Die Regierung hat ihrerseits heute, nachdem ihr wochenlang Intransparenz und Untätigkeit in der Energiekrise vorgeworfen worden war, eine Informationsoffensive angekündigt. Der Krieg Russlands gegen die Ukraine habe zu sehr viel Unsicherheit in der Bevölkerung geführt, sagte Bundeskanzler Karl Nehammer (ÖVP) am Mittwoch nach dem Ministerrat. Daher sei an die zuständigen Ministerien der Auftrag ergangen, die Öffentlichkeit regelmäßig zu informieren. Die Alarmstufe wird aber vorerst weiter nicht ausgerufen.
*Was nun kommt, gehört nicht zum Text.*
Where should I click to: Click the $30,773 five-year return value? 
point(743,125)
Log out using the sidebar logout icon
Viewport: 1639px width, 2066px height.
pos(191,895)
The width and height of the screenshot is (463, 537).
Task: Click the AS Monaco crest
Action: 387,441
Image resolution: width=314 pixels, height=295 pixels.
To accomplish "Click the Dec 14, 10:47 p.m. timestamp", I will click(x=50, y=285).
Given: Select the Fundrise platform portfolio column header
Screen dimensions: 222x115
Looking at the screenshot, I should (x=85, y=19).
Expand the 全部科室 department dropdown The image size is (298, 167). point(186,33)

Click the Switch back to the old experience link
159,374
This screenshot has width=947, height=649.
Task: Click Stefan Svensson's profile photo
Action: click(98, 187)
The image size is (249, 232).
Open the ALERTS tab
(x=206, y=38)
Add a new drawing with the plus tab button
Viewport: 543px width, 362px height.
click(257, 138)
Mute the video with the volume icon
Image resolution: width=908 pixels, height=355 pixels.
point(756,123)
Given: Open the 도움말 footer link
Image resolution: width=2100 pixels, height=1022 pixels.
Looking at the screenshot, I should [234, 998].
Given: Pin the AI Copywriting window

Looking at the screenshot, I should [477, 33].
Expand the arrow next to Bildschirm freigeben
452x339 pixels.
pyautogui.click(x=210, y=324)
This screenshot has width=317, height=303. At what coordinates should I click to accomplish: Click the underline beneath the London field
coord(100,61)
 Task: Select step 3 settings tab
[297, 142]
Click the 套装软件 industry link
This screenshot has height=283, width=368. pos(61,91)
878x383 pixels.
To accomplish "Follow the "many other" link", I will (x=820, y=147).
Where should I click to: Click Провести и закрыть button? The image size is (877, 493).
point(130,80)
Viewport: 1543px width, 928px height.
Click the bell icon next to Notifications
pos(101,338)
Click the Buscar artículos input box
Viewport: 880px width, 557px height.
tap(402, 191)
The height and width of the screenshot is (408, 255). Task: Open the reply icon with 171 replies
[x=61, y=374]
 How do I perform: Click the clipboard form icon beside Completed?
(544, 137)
„Es sind tatsächlich herausfordernde Zeiten“, meinte Nehammer, und man wolle als Bundesregierung Sicherheit und Zuversicht geben. Energie werde von Russland als „Mittel der Kriegsführung“ eingesetzt, kritisierte Nehammer bei einem gemeinsamen Auftritt mit Energieministerin Leonore Gewessler (Grüne) und Wirtschaftsminister Martin Kocher (ÖVP). Es handle sich um „Angstkampagnen vonseiten der Russischen Föderation“. Dies führe zu sehr viel Unsicherheit in der Bevölkerung. Um dieser „Angstmache“ entgegen zu wirken, seien das Energieministerium, das Wirtschaftsministerium und das Finanzministerium aufgerufen, regelmäßig zu informieren, unter anderem zur Gasbevorratung und -diversifizierung, zu Infrastrukturprojekten, der Beschaffung auf europäischer Ebene und Schritten bei möglichen Lieferausfällen.

Die Frage wie die Unternehmen an die Rohstoffe gelangen, ist bezogen auf Öl aktuell nicht einfacher zu beantworten geworden: Ein für den Export von kasachischem Öl bestimmtes Terminal im Schwarzen Meer muss auf Beschluss eines Gerichts in Südrussland für 30 Tage seinen Betrieb einstellen, wie die Nachrichtenagentur Interfax in der Nacht zum Mittwoch berichtete. Zuletzt hatte es zwischen Russland und der benachbarten zentralasiatischen Ex-Sowjetrepublik Kasachstan wegen des Ukrainekriegs Unstimmigkeiten gegeben. Kasachstan ist Österreichs größter Erdöllieferant.